Seizures are more common in hemorrhagic strokes compared to ischemic. Seizures occur in 28% of cases of hemorrhagic stroke, generally at the beginning of intracerebral hemorrhage or in the first 24 hours.
The severity of stroke is generally more severe in hemorrhagic cases. In the first 3 months after a stroke, hemorrhagic strokes are associated with a substantial increase in mortality, which is specifically related to the nature of damage that is prone to severe bleeding.
Different types of strokes, different ways of handling them
Stroke is a precarious condition. It is very important to move the patient to the nearest stroke unit so that they can receive treatment within 3 hours from the time of arrival to the hospital.
To treat ischemic stroke, your doctor must immediately restore blood flow to your brain. Aspirin is emergency care given in the ER to reduce the chance of having a recurrent stroke. Aspirin prevents the formation of blood clots. Therapy with a blood clot destroyer drug must be started within 3 hours if given through a vein. Therapy is getting faster, the better.

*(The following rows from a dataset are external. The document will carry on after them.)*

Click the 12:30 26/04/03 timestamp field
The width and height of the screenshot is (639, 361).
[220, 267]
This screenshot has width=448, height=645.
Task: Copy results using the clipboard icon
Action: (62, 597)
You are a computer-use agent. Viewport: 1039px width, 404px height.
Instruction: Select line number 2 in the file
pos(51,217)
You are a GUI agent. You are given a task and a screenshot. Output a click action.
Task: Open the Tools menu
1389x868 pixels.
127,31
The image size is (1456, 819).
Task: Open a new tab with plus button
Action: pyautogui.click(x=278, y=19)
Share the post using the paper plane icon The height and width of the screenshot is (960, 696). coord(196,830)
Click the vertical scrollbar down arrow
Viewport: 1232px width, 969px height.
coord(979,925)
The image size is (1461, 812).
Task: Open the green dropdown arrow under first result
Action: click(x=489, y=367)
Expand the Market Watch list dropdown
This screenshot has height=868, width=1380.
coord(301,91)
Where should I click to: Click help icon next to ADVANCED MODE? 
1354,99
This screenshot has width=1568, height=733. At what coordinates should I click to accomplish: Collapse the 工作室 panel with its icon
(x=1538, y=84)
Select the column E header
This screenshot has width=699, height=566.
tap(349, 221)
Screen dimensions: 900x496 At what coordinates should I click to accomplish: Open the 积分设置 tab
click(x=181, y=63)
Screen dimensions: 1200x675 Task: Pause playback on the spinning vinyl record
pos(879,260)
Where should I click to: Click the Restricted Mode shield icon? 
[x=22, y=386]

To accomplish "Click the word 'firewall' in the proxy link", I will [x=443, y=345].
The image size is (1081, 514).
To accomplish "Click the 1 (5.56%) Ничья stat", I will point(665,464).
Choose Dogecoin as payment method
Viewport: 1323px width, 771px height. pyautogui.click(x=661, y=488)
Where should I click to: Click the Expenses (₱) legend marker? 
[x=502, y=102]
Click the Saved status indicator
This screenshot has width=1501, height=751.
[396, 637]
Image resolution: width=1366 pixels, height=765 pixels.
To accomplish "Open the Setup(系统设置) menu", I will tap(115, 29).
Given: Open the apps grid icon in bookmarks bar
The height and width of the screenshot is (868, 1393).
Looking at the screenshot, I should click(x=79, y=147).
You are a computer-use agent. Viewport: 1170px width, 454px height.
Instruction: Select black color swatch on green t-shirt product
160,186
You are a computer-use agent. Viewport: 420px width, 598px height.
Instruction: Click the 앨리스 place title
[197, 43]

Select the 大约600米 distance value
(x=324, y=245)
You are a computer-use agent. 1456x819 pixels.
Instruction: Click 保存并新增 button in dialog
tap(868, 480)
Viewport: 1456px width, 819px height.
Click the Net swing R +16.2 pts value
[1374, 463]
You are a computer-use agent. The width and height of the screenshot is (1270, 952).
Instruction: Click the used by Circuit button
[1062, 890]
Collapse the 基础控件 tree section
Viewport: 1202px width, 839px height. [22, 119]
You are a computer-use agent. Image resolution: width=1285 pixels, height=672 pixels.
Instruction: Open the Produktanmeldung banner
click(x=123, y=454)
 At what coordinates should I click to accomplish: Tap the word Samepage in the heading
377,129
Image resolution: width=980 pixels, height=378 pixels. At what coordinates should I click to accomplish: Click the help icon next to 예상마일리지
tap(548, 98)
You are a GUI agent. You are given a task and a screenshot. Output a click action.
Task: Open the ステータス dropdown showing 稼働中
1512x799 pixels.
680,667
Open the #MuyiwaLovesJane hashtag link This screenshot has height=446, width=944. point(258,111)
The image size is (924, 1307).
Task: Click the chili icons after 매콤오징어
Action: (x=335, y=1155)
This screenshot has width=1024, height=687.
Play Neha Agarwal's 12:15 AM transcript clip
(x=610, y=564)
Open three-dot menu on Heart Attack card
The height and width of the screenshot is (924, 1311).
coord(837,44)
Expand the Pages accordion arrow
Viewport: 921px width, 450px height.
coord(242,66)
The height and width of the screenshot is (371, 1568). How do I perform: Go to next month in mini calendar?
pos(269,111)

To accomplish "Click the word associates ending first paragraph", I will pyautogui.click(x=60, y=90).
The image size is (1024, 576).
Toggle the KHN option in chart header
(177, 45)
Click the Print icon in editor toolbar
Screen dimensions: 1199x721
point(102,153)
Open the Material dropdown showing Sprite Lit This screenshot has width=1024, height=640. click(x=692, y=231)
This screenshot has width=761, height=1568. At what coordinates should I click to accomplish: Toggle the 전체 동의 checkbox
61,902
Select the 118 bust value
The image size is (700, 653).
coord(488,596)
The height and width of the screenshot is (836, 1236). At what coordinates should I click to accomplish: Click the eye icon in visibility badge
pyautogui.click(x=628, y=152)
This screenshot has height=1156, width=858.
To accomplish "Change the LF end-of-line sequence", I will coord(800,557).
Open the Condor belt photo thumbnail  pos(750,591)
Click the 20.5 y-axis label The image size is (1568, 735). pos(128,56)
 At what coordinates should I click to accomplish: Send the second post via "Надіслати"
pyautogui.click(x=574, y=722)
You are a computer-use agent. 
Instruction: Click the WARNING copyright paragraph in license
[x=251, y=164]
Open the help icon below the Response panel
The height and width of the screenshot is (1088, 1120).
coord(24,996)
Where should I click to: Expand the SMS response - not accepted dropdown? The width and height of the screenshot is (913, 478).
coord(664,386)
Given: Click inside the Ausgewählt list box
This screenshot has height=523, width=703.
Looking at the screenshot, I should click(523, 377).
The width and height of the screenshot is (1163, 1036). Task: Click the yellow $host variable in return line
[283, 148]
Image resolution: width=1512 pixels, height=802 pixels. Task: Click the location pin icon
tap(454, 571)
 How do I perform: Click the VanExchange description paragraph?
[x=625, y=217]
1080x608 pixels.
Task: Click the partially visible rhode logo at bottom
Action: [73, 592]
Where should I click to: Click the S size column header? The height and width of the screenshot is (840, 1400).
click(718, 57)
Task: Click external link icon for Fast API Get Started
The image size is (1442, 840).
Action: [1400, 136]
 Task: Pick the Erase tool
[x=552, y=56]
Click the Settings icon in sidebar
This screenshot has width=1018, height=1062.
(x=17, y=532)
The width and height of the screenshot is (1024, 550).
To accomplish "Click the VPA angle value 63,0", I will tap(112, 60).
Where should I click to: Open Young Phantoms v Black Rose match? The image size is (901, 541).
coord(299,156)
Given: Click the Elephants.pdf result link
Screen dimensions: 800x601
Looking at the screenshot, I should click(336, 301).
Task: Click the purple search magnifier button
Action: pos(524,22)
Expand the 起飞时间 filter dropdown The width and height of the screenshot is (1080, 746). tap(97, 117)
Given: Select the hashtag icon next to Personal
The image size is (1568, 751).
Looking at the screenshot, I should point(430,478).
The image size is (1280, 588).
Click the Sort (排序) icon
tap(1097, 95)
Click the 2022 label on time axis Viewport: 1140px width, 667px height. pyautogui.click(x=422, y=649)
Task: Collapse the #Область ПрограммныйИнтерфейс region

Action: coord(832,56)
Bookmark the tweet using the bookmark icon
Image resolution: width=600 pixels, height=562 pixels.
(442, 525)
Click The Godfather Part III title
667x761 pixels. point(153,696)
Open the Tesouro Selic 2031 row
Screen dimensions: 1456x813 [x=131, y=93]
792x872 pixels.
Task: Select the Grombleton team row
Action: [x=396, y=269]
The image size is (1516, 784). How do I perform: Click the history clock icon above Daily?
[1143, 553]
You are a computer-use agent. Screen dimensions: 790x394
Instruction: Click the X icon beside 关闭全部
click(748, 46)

Emergency treatment of hemorrhagic strokes emphasizes controlling bleeding and reducing pressure in the brain. If you use warfarin (Coumadin) or anti-platelet drugs such as clopidogrel (Plavix) to prevent blood clots, you may be given medication or blood transfusions to fight blood thinning effects. You may also be given drugs to reduce pressure in the brain, lower blood pressure, prevent vasospasm, or prevent seizures.
Surgery can also be done to help reduce the risk of stroke in the future. This effort will increase the chance of stroke patients to be able to return to normal life as before.